07/05/2014
El frío maltrata el cutis a veces más en el verano. El frío puede causar una deshidratación profunda de los tejidos y los cambios de temperatura y de humedad dificultan el mantenimiento del equilibro de la piel. Esta tiene que tener cuidados especiales durante esta época del año para evitar las sensaciones de tirantez, las irritaciones y la sequedad.
Aquí van algunos cuidados que debemos tener para mantener nuestra piel hidratada. Para prevenir y combatir la deshidratación acentuada por el frío: hay que elegir una buena crema hidratante y para ello deben llevar componentes "humectantes", que atraigan el agua dentro de la piel, como la glicerina, urea, lactato sódico, etc. y componentes con efecto oclusivo, que sirven de barrera, para impedir la pérdida de agua epidérmica, como son la lanolina, silicona y sus derivados.

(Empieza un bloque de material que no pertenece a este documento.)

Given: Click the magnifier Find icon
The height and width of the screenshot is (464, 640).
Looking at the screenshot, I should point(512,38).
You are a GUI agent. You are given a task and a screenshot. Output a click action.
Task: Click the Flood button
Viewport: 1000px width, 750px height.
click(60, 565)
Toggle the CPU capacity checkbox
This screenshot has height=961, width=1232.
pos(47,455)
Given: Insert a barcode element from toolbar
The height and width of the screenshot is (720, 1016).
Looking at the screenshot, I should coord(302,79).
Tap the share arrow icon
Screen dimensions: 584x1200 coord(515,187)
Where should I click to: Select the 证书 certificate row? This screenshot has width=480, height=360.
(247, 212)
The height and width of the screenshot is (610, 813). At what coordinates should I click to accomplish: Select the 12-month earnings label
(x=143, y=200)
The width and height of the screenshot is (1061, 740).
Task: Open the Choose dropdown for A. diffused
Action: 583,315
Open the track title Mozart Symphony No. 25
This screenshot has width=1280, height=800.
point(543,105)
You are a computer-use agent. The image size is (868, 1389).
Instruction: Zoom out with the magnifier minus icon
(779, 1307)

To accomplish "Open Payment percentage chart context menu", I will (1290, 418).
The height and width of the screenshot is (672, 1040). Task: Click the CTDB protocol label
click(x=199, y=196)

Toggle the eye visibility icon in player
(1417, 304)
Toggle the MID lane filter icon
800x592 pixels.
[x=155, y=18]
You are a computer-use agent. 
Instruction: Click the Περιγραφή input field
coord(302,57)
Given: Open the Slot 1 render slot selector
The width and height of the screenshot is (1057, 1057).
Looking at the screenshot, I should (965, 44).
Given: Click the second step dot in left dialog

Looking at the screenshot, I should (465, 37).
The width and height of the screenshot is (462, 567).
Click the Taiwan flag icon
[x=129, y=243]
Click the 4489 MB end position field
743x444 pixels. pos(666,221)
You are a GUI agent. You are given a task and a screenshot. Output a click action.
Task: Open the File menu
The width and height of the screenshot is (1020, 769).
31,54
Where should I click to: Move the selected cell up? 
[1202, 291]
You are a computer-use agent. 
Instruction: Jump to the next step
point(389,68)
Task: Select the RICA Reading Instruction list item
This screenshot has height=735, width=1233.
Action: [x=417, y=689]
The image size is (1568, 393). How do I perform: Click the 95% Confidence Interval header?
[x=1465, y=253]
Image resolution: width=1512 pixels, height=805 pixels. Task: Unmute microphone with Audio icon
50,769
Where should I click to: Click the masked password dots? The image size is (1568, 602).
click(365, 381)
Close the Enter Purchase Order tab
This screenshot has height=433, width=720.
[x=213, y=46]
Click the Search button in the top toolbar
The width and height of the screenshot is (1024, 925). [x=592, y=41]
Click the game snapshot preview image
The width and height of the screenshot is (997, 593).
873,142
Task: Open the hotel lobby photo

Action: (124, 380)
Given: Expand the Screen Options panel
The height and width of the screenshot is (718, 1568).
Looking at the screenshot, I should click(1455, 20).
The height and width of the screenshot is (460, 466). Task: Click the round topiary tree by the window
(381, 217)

Lo que nunca debemos olvidar es una limpieza cuidadosa en la mañana y en la noche, eligiendo una crema limpiadora suave, que no aumente la agresión diaria que el frío ocasiona. Y aunque no haga calor y estemos al sol directamente, tampoco debemos olvidar ponernos una crema protectora, ya que cuida y protege nuestra piel.
Las mascarillas y exfoliantes especiales para la cara son también recomendables durante el invierno, pues ayudarán a eliminar las células muertas, a limpiar tu rostro y darle vida, algo esencial cuando la ausencia de sol nos hace lucir a todas una piel un poco más opaca.